Movimentações na Prefeitura Municipal de Vitória da Conquista levantaram suspeita de nepotismo contra a prefeita Sheila Lemos (DEM). A denúncia foi feita na manhã desta segunda-feira (14) no programa Redação Brasil com Deusdete Dias e Ricardo Gordo.

Um primo da gestora que é agente patrimonial do município, Alexandro Ferreira Lemos, chegou a receber cerca de R$ 500,00 a mais do salário padrão da categoria, que é de R$ 1.100 mais vantagens, chegando a cerca de R$ 1.600.

De acordo com dados disponíveis no Portal de Transparência do município, o agente recebia, em 2020, entre R$ 1.202,00 e R$ 1.678,00, acumulando o valor anual de R$ 17.534,74 em remuneração bruta.

No primeiro semestre de 2021, o salário do agente saltou para R$ 1.100, chegando a R$ 5.110,00, totalizando R$ 25.110,40 de remuneração líquida. Com isso, a remuneração ultrapassou, apenas nos primeiros seis meses, toda a renda recebida no ano passado.

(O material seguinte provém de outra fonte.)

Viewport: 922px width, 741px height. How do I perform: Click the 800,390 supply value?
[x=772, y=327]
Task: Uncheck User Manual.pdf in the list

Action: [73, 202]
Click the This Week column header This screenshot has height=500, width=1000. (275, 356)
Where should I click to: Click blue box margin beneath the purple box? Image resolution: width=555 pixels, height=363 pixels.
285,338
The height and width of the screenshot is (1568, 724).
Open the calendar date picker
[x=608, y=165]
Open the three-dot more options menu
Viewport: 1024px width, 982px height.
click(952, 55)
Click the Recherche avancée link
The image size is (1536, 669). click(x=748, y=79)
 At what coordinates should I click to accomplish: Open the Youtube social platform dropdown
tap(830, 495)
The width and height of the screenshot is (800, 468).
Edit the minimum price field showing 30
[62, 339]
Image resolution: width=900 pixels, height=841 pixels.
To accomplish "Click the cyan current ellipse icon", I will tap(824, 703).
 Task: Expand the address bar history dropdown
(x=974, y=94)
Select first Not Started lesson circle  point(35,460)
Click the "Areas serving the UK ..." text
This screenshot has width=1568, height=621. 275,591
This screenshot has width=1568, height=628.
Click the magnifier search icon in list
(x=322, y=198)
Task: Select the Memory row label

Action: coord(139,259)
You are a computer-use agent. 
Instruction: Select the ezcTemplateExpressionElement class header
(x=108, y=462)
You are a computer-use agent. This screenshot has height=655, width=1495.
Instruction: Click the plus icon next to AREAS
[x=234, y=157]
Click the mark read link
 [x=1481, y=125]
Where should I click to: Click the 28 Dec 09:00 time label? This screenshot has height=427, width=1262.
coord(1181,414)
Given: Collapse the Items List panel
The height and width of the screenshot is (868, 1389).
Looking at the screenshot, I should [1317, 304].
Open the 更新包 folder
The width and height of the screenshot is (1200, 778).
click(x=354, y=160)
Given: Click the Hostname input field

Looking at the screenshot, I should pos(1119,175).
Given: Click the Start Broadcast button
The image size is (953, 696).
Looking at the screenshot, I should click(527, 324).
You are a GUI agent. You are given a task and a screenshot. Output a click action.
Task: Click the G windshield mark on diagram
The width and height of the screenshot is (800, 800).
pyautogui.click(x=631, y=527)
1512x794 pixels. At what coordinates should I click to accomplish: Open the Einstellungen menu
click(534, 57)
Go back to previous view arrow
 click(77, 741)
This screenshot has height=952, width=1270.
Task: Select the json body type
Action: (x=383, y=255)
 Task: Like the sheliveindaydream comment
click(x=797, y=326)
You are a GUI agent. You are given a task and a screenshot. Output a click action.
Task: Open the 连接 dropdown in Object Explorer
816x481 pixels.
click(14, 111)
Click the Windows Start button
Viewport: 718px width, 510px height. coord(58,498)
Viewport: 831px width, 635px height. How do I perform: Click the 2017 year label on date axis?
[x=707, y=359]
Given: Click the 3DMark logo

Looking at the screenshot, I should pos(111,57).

Os radialistas Deusdete Dias e Ricardo Gordo também comentaram sobre a subsecretária da Secretaria de Saúde, Kalilly Lemos, que também é prima da prefeita e foi nomeada em abril de 2021.

Segundo os radialistas, a subsecretária está exercendo grande influência. “Quem dá as cartas e manda hoje na estrutura da Secretaria é a subsecretária”, afirmou o repórter Ricardo Gordo

A remuneração de Kalilly Lemos também foi elevada em 2021: em abril, a subsecretária recebeu R$ 4.882,13 em valores líquidos, chegando a R$ 6.690,93 em maio.

Apesar das suspeitas, a contratação de primos não configura nepotismo, de acordo com súmula editada pelo STF. Configura-se como nepotismo apenas parentes de 3º grau, ou seja, maridos, esposas, pais, avós, bisavós, filhos, netos, bisnetos, irmãos, sobrinhos, tios, sogros, sogras, cunhados, genros e noras. Os primos são considerados parentes de 4º grau.